Teresa Mañe Miravet alias Soldedad Gustavo, die in diesem Jahr 150 Jahre alt geworden wäre, starb am 5. Februar 1939 auf der Flucht vor den Truppen Francos, die den Spanischen Bürgerkrieg für sich entschieden hatten, im französischen Perpignan.

(1) Irene Lozano: Federica Montseny. Una Anarquista en el Poder. Madrid: Espasa 2004, S. 37.

(2) Julián Vadillo Muñoz: Abriendo Brecha. Los inicios de la lucha de las mujeres por su emancipación. El ejemplo de Soledad Gustavo. Guadalajara: Ediciones Volapük 2013, S. 95.

(3) Arturo Ángel Madrigal Pascual: Arte y Compromiso. España 1917-1936. Madrid: Fundación Anselmo Lorenzo 2002, S. 127.

(4) Martin Baxmeyer: Das ewige Spanien der Anarchie. Die anarchistische Literatur des Bürgerkriegs (1936-1939) und ihr Spanienbild. Berlin: edition tranvia/Verlag W. Frey 2012, S. 116.
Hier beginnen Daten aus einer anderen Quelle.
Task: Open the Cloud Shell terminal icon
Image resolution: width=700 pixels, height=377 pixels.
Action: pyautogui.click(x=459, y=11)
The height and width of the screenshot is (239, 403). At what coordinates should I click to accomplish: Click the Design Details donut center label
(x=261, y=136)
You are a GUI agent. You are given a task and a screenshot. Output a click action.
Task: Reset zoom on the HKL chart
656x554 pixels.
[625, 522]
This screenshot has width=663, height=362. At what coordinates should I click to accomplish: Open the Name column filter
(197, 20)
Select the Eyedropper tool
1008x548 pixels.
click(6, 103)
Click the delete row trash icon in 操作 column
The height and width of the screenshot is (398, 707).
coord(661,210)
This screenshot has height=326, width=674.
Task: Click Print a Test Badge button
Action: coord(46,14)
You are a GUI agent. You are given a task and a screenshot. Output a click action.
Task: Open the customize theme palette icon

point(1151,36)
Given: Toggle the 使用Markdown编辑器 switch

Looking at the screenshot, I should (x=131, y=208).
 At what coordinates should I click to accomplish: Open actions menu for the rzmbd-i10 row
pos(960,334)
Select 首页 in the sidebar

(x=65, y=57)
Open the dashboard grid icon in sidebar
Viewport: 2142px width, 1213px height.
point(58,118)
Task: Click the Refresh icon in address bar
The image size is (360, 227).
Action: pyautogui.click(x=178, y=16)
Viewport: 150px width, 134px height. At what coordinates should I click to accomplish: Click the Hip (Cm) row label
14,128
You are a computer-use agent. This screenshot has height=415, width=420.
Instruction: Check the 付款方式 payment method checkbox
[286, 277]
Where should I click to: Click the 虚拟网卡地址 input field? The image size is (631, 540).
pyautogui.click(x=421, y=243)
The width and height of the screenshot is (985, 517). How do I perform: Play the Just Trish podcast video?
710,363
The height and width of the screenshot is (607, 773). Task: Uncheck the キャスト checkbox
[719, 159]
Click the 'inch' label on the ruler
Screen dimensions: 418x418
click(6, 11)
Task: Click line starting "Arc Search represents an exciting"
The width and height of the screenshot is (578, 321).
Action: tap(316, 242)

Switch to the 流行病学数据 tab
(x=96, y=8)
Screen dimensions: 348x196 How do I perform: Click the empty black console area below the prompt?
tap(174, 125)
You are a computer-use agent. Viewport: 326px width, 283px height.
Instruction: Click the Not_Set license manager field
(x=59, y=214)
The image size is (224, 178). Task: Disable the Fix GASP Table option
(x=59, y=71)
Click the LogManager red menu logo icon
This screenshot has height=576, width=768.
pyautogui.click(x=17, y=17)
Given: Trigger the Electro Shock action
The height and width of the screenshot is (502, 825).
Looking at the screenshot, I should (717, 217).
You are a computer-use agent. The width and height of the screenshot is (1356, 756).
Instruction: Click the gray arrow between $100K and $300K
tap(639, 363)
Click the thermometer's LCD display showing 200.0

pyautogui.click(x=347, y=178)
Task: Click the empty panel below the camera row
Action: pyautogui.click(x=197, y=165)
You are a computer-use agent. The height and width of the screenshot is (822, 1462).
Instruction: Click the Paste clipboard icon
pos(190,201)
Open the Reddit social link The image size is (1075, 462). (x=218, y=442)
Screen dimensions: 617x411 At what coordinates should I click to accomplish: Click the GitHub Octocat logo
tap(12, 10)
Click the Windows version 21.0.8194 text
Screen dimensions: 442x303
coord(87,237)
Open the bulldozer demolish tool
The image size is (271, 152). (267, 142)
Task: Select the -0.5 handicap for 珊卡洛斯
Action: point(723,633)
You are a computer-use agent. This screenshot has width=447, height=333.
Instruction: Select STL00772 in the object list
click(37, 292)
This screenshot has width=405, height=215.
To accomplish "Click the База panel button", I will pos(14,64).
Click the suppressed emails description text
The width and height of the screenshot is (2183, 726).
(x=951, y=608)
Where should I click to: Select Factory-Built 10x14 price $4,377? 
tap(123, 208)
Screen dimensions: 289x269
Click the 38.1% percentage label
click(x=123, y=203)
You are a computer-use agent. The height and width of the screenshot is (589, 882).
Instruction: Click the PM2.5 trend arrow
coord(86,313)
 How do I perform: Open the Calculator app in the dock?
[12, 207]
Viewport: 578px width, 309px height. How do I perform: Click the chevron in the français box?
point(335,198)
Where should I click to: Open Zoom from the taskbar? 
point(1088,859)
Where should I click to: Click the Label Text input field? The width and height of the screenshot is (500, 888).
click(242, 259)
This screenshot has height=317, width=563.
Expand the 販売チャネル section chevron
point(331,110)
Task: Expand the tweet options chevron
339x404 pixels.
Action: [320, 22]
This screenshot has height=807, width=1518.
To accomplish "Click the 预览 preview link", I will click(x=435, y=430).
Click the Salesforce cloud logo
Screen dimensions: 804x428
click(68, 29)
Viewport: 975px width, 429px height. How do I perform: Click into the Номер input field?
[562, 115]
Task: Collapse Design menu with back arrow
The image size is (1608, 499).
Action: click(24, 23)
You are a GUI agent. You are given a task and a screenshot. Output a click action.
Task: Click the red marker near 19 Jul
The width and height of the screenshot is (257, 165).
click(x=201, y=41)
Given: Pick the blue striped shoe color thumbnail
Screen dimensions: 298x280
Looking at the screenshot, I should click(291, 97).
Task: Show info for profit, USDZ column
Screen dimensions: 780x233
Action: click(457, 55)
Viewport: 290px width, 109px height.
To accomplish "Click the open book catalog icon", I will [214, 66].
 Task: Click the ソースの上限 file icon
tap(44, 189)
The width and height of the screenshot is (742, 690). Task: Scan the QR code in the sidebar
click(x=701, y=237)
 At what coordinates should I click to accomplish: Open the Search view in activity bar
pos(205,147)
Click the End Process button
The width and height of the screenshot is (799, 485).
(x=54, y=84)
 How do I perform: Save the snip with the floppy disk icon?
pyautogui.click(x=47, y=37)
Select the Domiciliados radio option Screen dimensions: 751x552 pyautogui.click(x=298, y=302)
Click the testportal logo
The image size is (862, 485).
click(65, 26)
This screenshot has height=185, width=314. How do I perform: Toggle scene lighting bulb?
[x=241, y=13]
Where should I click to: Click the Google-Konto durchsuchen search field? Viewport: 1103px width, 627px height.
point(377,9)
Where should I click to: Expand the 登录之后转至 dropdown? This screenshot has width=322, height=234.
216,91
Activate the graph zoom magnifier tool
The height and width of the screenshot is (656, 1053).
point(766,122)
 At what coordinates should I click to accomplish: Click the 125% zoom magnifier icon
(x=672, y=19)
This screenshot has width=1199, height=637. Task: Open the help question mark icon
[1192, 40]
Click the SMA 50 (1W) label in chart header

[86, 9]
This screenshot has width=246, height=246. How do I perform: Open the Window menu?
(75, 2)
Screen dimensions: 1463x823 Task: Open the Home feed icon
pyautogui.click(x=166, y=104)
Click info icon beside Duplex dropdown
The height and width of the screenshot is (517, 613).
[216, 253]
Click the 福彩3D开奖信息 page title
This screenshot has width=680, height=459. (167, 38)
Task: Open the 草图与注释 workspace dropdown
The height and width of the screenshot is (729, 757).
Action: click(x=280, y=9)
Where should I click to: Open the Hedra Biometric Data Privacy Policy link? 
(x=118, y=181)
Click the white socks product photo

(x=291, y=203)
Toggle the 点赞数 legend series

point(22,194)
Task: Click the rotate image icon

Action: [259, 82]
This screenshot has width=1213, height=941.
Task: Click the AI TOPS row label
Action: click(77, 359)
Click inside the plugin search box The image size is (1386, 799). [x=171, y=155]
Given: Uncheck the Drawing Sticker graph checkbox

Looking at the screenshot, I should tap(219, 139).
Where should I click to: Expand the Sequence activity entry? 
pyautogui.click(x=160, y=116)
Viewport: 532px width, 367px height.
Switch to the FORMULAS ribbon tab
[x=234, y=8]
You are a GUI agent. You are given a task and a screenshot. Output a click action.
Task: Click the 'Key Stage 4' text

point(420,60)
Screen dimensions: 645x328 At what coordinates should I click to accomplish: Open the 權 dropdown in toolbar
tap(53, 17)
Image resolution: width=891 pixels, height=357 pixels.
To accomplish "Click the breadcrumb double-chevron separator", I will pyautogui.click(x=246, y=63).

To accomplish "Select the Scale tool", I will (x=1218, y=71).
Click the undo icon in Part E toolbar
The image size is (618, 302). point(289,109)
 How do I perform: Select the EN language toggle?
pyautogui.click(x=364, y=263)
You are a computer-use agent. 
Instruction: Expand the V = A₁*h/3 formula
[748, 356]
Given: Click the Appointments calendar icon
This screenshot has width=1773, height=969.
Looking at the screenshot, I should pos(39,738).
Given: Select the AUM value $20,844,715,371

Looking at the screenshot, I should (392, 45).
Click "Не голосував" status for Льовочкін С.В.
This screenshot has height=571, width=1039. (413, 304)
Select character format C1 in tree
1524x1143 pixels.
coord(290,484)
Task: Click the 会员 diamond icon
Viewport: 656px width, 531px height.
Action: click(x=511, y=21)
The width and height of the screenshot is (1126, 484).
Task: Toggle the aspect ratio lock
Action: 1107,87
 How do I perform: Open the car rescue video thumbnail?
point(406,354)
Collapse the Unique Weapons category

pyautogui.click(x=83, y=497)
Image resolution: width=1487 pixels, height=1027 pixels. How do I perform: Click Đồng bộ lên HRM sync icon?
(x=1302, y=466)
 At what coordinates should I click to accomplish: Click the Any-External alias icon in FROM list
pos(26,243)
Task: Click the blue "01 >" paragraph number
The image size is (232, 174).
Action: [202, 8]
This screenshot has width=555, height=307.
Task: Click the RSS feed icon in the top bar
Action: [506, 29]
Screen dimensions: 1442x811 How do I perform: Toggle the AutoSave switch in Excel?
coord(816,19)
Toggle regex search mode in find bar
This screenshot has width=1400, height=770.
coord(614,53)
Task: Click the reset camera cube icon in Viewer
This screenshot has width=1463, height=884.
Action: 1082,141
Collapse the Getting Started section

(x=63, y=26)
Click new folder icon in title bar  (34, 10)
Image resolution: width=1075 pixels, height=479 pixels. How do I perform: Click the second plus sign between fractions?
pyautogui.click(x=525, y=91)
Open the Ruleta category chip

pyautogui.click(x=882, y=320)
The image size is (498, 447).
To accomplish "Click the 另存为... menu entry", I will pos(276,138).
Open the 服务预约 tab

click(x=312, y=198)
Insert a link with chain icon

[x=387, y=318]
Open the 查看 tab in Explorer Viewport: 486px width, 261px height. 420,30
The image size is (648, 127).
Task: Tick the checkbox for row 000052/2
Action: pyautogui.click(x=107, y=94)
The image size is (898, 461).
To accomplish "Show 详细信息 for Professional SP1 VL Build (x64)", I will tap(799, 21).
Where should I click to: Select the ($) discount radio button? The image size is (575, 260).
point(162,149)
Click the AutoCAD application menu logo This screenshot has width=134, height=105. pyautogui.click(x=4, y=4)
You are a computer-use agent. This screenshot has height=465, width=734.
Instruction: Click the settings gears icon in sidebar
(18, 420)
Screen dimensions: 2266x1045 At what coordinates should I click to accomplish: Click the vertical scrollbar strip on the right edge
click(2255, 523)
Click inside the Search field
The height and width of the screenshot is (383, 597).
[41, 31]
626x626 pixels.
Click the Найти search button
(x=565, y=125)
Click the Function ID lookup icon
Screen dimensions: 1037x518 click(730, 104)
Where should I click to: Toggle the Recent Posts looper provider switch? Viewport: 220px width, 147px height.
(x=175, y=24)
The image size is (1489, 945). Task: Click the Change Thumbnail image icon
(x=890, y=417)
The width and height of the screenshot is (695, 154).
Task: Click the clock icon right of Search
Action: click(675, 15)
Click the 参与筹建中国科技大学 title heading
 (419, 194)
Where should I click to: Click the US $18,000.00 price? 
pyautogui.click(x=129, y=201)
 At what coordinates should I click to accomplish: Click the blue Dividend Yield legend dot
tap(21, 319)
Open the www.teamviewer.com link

(5) Vom kubanischen Anarchisten Tarrida del Mármol hatten Mañé und Montseny im Übrigen auch den Titel ihrer Zeitschrift entliehen: Tarrida de Mármol brachte in Paris seit 1891 eine Zeitschrift namens La Revue Blanche heraus, die 1903 eingestellt wurde.

(6) Soledad Gustavo: "El Sindicalismo y la Anarquía" [1933], in: Julián Vadillo Muñoz, a.a.O., S. 271-284. Sie unterscheidet in diesem Text zwischen einem Syndikalismus als Weg zu einer befreiten Gesellschaft, wie sie ihn bei Marx und Bakunin (!) geprägt sieht, und einem Syndikalismus als Ziel im Sinne einer Institution(alisierung) der ArbeiterInnenbewegung, den sie mit den Namen George Sorel und Antonio Labriola verknüpft und gegen den sie sich wendet.

(7) Patricia V. Greene: "Prensa y Praxis Feminista en La Revista Blanca (1898-1905)", In: Actas XIII Congreso de la Asociación Internacional de Hispanistas, Centro Virtual Cervantes,1998, S. 105-110, hier S. 108.

(8) Antonio Prado: Matrimonio, Familia y Estado: Escritoas Anarcho-Feministas en La Revista Blanca (1898-1936). Madrid: Fundación Anselmo Lorenzo 2011, S. 51.

(9) Vgl. Greene, a.a.O., S. 109.

(10) Vadillo Muñoz, a.a.O., S. 104.

(11) Soledad Gustavo: "El Anarquismo y La Mujer", in: La Revista Blanca, Nr. 49, 3. Jg., 1. Juli 1900, S. 5-8, hier S. 7.

(12) Antonio Prado, a.a.O., S. 53.

(13) Soledad Gustavo: "El amor libre" [1904], in: Julián Vadillo Muñoz, a.a.O., S. 252.

(14) Soledad Gustavo, zit. n. Antonio Prado, a.a.O., S. 88.